Paint it red

Each vertex in a icosahedron is surrounded by $5$ triangular faces, and with the given restrictions at most $2$ of those $5$ faces can be painted red, as shown below.

Since there are $12$ vertices in the icosahedron, with at most $2$ painted triangular faces around each vertex, and each triangle has $3$ vertices, the most possible painted faces in an icosahedron with the given restrictions would be $\frac{12 \cdot 2}{3} = \boxed{8}$ , and one possible way to do this is shown below.

The icosahedron is the dual of the dodecahedron in which the faces of the icosahedron are the vertices of the dodecahedron and the faces of one are the edges of the other. Adjacent faces in one become connected edges in the dual. Viewed this way, the task is to find a maximal subset of unconnected vertices in the dodecahedron that corresponds to a maximal set of non-adjacent faces of the dual figure. (Bear in mind that the exterior of the icosahedron figure represents one face of a three-dimensional figure.)
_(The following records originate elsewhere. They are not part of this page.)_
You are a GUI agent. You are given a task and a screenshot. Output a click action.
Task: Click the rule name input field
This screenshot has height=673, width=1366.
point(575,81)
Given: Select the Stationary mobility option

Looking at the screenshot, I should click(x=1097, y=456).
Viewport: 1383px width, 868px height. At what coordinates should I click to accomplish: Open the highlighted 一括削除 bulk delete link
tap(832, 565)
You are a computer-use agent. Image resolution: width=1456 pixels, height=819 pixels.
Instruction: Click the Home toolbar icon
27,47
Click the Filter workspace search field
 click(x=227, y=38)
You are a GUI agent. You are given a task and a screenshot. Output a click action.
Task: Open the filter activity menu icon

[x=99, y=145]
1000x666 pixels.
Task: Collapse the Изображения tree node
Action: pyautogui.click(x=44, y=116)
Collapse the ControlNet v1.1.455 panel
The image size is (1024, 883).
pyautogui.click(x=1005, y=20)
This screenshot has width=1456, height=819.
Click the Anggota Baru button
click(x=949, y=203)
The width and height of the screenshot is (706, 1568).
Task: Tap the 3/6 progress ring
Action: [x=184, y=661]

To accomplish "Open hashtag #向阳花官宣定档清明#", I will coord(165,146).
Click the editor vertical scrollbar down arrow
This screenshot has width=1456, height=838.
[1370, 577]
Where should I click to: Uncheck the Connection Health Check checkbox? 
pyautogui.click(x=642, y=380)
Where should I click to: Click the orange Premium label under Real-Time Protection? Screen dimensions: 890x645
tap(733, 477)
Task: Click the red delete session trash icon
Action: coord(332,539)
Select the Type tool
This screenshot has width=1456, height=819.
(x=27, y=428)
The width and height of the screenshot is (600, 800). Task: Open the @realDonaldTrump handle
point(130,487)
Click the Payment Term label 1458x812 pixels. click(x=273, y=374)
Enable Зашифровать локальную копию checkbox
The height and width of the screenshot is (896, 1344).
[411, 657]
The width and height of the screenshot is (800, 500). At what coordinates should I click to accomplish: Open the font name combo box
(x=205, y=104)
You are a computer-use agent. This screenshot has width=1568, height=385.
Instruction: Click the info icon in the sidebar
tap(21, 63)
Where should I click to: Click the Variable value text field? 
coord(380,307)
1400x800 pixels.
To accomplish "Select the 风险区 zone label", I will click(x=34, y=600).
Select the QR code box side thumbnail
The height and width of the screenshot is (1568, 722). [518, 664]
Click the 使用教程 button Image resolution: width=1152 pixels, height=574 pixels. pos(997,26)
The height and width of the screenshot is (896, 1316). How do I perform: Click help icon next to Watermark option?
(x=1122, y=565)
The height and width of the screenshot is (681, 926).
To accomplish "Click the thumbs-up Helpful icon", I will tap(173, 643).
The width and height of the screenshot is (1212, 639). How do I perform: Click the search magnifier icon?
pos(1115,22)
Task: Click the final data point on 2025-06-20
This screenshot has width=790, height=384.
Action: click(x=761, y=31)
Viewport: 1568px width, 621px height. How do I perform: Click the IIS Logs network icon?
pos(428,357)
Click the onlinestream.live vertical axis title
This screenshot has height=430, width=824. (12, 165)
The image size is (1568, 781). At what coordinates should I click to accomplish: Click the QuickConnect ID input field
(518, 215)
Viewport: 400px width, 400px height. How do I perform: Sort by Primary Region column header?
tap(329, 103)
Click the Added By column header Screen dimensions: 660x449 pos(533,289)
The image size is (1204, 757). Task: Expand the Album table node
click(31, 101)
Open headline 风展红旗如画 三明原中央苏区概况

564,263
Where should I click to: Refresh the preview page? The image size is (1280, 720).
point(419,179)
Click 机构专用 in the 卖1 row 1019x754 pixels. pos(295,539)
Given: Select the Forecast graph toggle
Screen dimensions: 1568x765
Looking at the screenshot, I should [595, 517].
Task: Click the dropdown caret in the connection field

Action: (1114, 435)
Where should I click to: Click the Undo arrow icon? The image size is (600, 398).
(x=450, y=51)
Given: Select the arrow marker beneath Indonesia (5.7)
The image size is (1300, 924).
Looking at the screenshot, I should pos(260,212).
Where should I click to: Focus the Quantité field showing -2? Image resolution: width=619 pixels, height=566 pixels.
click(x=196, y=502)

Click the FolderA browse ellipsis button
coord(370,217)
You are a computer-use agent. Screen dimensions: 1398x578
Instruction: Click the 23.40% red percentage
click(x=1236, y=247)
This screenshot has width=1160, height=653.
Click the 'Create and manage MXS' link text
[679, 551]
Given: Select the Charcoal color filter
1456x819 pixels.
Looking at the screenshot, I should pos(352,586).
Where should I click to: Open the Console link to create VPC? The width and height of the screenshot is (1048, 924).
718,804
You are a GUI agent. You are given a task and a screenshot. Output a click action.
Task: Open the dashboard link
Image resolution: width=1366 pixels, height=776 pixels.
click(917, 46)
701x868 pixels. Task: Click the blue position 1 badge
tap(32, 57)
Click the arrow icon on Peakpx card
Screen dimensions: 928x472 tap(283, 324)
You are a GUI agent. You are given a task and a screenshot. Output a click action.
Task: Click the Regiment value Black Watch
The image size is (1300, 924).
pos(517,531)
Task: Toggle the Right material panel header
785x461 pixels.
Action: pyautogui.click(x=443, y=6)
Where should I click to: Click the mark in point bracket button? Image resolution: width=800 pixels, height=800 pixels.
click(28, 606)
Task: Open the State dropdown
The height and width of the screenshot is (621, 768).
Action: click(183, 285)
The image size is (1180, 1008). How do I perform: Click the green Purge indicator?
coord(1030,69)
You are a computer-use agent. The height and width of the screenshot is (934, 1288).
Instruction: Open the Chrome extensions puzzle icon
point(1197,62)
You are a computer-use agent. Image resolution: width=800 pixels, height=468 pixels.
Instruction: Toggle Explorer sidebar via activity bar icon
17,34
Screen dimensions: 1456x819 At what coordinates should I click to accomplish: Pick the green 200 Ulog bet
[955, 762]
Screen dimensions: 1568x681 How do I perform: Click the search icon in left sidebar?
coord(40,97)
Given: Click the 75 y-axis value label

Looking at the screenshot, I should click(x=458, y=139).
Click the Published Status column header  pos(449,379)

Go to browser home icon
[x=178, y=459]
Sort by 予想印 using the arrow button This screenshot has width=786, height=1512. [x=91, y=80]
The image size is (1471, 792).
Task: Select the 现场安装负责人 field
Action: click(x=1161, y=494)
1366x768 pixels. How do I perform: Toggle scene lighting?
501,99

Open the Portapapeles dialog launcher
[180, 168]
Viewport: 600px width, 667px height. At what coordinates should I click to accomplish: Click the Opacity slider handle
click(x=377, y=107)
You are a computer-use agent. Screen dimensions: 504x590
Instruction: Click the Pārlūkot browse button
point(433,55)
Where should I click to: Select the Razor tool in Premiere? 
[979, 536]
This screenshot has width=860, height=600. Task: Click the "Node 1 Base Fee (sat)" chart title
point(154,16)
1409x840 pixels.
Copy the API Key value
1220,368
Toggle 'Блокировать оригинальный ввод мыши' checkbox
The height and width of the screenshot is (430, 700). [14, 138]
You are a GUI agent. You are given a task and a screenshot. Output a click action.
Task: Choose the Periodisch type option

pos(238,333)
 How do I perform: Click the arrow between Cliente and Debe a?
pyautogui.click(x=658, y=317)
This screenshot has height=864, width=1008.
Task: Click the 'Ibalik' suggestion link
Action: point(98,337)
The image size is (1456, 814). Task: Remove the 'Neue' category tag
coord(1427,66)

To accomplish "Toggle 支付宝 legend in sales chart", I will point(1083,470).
The strategy employed was, paradoxically maximizing not minimizing the faces affected, to select four vertices of the dodecahedron having no face in common ( marked with black dots in the diagram). This is the minimum and maximum possible since each vertex affects 3 faces (of the dodecahedron) and since they have no face in common, at least four are required to get 3x4 = 12 faces, and since each affects 3 faces (for a total of 12) every other vertex must have a face in common with at least one of them. Eliminating all the vertices that are connected to these four leaves another four (marked in blue in the diagram) for a total of 8 . The vertices are then mapped back into the icosahedron as shown to color 8 non-adjacent faces.